Wednesday, February 06, 2008

Emergent Effects Workshop 2008

The Robotic Ecologies Emergent Effects Workshop 2008 is running during the next two weeks from Jan 30 to Feb 13, 2008. The group will be meeting Wednesday nights from 7:00 - 10:00pm Campbell Hall Exhibition Room C. We will be hosting a series of electronics sessions including an intro to solar driven robotics led by Troy Rogers on Feb 6. Final prototypes will be presented on Feb 13.

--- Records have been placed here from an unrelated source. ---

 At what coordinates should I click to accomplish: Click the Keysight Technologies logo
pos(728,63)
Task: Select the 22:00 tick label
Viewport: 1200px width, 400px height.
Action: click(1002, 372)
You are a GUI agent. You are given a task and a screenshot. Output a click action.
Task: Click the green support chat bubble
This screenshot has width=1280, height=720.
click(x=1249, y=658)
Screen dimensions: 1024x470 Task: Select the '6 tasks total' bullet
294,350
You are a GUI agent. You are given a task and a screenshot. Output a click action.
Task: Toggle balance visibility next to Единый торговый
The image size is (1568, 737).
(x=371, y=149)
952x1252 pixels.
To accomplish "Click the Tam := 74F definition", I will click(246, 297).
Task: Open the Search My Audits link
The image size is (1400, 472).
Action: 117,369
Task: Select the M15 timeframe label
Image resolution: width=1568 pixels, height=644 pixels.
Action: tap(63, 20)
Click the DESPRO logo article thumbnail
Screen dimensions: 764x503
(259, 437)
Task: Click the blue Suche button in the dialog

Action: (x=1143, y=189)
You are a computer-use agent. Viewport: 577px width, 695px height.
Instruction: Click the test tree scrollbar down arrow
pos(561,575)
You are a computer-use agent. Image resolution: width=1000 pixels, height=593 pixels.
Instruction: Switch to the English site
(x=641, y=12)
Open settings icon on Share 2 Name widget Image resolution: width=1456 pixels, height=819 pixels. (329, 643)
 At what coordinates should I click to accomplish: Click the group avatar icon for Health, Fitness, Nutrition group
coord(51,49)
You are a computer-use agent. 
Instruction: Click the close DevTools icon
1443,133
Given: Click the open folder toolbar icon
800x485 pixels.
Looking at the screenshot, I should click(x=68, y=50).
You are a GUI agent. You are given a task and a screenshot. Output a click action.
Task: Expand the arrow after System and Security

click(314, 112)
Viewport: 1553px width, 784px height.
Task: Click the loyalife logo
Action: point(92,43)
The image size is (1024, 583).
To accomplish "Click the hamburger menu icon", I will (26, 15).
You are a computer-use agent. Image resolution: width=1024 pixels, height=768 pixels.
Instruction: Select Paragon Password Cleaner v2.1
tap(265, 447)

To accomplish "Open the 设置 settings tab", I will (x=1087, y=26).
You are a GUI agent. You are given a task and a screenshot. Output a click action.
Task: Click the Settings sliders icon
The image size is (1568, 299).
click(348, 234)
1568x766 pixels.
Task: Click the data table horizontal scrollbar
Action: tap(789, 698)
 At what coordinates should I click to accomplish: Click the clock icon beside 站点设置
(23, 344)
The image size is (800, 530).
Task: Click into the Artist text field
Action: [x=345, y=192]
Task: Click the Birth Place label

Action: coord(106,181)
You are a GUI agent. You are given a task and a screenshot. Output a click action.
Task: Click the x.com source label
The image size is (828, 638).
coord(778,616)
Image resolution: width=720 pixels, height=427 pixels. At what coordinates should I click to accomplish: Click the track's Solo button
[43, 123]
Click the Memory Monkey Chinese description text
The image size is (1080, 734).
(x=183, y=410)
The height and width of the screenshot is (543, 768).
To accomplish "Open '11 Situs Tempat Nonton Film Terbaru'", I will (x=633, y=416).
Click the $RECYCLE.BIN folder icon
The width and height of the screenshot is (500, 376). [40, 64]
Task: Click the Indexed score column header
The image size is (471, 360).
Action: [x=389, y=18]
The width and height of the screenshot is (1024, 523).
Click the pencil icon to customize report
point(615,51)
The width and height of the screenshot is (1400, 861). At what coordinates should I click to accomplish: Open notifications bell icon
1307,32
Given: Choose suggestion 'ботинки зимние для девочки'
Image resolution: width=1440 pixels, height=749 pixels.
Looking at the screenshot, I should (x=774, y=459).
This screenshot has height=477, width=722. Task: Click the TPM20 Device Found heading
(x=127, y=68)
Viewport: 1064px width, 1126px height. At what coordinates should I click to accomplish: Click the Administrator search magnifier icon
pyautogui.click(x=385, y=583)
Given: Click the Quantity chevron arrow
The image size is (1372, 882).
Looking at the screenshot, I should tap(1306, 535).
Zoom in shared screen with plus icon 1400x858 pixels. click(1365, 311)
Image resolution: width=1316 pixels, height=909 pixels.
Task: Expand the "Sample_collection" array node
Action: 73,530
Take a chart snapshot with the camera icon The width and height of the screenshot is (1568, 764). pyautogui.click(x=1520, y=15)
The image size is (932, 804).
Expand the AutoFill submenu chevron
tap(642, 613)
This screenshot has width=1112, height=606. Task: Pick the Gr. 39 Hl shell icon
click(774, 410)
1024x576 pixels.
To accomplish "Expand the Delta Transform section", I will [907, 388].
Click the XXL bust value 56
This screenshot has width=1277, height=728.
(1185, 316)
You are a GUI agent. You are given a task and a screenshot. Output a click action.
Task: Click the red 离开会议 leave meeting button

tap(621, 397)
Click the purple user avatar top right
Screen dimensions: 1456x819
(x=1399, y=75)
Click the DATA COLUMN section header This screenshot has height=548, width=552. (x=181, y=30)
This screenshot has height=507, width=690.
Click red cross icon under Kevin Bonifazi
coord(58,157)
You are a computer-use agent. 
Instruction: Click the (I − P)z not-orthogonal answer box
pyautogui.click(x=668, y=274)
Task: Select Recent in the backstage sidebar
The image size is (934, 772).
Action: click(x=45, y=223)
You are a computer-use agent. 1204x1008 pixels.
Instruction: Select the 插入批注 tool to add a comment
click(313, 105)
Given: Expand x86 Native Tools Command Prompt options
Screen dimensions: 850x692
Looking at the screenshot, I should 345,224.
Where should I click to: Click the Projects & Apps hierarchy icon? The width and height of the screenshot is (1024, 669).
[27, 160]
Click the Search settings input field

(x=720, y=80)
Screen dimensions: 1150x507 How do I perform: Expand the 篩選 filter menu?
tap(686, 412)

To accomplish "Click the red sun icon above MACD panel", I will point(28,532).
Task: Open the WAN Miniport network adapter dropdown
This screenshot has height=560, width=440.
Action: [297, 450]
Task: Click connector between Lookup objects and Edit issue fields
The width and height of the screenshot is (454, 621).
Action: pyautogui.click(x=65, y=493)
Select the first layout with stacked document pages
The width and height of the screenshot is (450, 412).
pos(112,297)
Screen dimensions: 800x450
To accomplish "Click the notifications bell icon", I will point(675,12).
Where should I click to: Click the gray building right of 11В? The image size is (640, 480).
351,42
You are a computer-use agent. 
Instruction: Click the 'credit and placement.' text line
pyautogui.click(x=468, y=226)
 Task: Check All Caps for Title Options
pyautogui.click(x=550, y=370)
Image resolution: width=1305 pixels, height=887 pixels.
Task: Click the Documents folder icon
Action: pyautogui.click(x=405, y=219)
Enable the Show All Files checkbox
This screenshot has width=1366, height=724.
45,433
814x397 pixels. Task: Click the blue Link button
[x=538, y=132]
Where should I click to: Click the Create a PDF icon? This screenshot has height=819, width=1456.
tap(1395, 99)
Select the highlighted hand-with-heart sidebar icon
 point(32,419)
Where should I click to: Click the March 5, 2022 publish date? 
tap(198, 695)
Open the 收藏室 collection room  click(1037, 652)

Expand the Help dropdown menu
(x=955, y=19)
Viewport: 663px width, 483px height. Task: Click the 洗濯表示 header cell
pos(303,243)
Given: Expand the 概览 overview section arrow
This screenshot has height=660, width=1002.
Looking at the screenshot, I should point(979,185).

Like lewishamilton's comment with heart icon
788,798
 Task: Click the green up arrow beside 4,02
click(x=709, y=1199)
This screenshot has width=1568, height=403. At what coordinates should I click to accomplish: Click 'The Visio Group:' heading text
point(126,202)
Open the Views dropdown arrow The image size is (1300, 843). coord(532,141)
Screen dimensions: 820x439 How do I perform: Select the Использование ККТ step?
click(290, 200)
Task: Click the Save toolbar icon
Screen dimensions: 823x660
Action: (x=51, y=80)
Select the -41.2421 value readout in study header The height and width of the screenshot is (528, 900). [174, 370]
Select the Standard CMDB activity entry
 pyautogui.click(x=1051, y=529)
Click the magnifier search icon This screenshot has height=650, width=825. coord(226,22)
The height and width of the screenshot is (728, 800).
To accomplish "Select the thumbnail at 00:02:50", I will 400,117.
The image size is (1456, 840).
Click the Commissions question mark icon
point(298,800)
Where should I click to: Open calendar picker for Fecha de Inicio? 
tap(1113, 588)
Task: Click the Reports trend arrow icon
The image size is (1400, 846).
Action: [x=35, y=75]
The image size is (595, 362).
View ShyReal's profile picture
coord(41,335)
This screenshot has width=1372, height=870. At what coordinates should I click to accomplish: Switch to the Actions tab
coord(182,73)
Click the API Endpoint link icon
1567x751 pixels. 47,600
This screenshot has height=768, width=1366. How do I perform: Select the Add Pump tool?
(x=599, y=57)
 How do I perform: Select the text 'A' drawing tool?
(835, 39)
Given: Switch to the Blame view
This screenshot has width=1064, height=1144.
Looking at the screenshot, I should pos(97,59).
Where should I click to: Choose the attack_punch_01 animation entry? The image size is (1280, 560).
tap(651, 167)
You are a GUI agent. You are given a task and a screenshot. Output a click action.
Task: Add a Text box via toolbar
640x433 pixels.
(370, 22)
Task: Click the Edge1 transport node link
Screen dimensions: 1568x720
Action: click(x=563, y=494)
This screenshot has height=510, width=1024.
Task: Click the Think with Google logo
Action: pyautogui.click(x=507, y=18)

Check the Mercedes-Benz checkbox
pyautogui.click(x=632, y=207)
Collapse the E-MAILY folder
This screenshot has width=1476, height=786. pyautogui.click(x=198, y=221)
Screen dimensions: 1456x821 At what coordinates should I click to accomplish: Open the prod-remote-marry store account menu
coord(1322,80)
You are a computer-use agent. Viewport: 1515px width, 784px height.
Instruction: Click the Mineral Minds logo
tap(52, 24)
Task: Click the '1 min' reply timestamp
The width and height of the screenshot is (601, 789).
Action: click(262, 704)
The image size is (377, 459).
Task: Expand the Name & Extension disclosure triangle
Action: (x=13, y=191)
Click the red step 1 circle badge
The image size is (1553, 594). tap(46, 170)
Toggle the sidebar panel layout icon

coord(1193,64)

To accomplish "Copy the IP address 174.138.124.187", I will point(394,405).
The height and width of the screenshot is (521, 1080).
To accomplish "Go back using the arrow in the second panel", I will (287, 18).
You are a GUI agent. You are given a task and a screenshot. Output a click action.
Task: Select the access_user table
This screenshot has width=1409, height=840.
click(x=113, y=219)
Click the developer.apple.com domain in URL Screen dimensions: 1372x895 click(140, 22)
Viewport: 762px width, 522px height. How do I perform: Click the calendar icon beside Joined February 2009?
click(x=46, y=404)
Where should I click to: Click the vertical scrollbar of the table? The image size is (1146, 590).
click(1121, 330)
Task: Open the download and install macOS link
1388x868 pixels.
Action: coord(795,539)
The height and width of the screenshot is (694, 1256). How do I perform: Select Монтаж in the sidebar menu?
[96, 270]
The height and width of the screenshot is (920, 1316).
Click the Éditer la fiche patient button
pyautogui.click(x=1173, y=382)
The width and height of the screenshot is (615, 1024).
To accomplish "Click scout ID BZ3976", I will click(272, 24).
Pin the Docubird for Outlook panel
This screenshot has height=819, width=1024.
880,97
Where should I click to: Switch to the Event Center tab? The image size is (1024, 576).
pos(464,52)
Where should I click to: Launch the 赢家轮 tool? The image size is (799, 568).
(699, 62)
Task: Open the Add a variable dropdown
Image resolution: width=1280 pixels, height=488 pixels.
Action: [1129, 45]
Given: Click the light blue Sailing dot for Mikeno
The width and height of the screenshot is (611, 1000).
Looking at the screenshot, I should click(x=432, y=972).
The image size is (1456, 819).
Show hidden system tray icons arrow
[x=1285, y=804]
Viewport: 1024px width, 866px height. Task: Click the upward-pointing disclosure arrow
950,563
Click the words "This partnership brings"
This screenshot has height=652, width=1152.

From the workshop handout: Emergent behaviors are rendered visible when a small number of self-organizing agents interact in simple ways to produce complex patterns or effects. A familiar example is the collective swarming behavior of starlings: individual birds, with no top-down directive, follow simple rules to form extraordinary shape changing patterns in the sky. Many other dynamic processes in the material world, from bees to flowing metals to entire cities, can be explained using emergence theory.


The aim of the workshop is to invent and build small-scale machines that are capable of generating and registering these emergent effects. During this process we will be developing and situating small performative machines capable of generating, interacting and registering their own emergent patterns over time. Unlike typically linear processes of cause and effect, you will propagate wild forms of expression – dynamic marks, traces, notations and the like – that will emerge from the interplay of these synthetic modes, materials, and mediums with their environment.


An exotic host of base materials, electronics and mechanisms will be provided. If necessary, during the week you should also pillage the likes of the second-hand shops, toy stores, hardware stores, the recycling bins, the garbage, etc. There is no need to expend lavish amounts of capital – be inventive!

Pictured Above:
A photograph of an sound-material experiment by Hans Jenny - Spores of moss (lycopodium) form emergent clusters that rotate around their own axis, while the larger collection of clusters rotates around the central axis of the plate.